• **PROBLEM REQUIREMENTS**
Only the lines with "document" in the entries below belong in the answer; please copy them.

* * *

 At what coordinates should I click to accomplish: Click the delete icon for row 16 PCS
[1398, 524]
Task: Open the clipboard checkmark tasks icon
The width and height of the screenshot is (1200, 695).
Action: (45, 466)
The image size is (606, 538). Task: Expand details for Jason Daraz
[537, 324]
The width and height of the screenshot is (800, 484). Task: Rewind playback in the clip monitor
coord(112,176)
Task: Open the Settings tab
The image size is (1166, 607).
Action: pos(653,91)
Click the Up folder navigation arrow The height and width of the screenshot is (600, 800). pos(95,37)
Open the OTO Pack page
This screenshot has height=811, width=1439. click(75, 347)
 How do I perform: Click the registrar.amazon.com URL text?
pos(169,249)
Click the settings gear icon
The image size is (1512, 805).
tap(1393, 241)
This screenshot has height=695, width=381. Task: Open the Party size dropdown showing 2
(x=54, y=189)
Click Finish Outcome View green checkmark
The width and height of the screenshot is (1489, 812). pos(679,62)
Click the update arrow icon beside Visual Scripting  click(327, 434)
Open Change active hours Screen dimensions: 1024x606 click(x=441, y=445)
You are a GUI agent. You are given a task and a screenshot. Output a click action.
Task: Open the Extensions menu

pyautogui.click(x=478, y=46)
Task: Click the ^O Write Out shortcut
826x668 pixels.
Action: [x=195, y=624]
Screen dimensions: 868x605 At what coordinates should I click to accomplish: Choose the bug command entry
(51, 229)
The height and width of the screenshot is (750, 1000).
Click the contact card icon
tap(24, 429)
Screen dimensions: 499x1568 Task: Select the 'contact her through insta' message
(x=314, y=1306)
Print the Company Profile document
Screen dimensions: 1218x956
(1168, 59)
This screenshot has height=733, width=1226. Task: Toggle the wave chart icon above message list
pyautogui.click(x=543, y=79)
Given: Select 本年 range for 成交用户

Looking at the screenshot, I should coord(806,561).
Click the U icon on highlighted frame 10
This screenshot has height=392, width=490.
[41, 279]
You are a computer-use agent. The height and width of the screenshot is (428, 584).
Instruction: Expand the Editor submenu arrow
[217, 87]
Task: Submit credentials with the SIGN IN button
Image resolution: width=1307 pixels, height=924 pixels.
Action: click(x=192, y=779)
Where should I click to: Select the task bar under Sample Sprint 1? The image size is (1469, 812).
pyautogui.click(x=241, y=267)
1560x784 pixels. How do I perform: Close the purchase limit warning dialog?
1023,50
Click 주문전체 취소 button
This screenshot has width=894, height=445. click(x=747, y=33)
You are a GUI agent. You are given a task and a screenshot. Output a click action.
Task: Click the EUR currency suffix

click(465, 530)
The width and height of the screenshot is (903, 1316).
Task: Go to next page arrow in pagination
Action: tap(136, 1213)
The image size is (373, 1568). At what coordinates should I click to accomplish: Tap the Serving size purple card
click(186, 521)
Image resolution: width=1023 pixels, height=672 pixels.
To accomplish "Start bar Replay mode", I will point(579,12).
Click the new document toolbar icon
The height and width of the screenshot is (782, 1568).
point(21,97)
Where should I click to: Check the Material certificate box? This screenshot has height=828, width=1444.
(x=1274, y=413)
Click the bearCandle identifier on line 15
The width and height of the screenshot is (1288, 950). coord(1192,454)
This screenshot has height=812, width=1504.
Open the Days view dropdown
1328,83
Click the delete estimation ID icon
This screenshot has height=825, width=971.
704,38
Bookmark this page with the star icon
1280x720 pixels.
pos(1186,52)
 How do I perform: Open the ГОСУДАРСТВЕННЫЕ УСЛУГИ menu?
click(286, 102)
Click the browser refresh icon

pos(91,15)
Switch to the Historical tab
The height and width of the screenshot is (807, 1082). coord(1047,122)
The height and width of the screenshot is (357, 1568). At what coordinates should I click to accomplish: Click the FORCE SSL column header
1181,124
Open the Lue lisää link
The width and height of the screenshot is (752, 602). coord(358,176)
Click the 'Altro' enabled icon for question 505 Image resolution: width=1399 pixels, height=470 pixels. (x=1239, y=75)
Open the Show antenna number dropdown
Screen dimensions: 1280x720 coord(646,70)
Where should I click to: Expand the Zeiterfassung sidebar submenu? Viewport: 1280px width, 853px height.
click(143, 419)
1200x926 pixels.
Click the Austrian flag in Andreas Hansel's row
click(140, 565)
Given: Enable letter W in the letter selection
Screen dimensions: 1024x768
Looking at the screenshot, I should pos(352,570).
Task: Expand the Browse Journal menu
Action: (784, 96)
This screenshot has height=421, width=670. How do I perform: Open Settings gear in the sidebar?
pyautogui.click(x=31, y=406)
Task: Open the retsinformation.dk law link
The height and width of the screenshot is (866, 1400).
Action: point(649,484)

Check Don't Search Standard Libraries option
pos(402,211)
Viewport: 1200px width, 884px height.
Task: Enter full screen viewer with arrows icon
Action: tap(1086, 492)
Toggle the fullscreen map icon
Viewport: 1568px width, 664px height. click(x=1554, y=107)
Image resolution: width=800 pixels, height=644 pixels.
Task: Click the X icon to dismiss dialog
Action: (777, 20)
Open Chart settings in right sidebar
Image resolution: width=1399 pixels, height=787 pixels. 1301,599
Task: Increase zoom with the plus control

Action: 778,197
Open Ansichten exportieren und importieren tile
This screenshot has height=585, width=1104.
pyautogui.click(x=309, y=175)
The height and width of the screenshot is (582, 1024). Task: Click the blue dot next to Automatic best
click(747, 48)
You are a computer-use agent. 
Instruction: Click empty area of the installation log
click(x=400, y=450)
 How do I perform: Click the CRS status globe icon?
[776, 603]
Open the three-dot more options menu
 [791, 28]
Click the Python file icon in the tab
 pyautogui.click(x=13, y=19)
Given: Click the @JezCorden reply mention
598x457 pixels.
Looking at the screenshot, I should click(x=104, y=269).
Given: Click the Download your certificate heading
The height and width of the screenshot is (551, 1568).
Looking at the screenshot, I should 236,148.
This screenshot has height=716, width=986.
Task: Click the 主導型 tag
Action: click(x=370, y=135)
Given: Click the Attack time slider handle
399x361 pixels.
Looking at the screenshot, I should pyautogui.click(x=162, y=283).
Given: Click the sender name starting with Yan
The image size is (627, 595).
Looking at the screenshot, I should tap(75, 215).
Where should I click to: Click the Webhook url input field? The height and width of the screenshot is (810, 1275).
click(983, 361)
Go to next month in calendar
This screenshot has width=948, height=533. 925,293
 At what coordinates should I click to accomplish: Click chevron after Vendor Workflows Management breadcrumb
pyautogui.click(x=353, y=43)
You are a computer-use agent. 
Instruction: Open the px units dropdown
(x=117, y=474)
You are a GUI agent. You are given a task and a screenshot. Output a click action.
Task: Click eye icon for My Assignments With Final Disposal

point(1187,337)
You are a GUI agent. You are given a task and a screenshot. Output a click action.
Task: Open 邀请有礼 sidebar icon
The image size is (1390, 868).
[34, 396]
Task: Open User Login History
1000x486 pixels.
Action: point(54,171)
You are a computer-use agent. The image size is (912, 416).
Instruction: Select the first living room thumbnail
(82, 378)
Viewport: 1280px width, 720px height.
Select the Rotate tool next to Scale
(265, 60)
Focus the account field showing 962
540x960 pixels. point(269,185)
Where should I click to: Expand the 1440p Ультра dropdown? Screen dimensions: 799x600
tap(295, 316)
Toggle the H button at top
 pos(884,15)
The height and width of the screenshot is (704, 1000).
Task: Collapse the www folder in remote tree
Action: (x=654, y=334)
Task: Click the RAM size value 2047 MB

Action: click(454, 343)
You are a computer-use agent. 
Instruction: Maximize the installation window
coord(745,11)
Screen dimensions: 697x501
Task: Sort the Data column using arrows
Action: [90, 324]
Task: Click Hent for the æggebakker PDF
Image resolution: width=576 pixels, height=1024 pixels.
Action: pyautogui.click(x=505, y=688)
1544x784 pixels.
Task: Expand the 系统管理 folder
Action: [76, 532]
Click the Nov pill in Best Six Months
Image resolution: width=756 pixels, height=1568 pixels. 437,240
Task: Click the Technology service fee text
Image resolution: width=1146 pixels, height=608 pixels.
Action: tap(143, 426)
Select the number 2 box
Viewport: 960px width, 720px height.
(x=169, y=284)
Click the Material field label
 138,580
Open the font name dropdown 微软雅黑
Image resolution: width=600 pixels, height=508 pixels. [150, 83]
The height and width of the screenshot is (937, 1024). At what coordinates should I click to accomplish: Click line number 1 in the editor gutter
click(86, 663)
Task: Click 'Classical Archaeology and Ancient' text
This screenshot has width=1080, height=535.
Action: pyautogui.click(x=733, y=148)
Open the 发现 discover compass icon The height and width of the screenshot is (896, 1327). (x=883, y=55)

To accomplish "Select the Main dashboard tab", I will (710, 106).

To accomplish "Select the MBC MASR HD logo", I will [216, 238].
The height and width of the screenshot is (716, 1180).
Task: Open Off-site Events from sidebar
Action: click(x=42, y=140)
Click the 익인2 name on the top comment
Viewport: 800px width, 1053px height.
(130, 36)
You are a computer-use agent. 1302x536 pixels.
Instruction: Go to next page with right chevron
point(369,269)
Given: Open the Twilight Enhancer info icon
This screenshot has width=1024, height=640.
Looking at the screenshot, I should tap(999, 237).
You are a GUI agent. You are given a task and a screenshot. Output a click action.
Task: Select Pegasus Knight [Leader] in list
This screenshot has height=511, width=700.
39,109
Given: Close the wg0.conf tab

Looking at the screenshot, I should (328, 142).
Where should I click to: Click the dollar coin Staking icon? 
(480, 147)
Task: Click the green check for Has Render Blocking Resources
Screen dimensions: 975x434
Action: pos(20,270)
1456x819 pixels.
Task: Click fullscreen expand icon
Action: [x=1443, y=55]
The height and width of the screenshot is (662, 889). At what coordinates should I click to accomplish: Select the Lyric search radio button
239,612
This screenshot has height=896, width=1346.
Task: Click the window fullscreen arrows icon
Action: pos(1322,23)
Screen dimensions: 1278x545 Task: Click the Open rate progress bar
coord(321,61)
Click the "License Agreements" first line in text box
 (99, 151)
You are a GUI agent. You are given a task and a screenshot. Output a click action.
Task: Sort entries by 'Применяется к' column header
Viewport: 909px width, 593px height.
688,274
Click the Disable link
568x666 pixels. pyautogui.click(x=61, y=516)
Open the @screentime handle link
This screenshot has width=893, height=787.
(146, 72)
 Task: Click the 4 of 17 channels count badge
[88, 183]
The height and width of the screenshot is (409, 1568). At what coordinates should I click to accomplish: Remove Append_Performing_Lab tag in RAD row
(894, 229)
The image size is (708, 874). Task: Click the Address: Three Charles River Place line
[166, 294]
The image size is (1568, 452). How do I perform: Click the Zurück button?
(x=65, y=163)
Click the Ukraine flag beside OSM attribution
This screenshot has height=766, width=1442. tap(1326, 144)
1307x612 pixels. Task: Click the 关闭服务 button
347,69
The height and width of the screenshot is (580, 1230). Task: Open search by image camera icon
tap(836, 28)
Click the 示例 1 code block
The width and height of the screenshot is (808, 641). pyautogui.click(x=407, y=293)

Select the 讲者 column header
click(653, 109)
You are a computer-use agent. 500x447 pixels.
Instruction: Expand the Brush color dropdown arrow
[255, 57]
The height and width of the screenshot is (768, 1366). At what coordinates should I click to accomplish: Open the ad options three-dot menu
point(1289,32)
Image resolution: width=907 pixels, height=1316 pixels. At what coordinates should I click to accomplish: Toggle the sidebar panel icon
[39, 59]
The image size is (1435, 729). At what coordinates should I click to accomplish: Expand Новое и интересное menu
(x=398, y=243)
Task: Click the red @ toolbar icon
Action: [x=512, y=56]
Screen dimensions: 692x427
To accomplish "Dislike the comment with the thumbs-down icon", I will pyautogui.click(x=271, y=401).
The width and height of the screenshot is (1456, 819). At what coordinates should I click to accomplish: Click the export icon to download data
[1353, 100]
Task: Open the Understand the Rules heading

* * *

• **TASK SOLUTION**
Print the Company Profile document
Click the new document toolbar icon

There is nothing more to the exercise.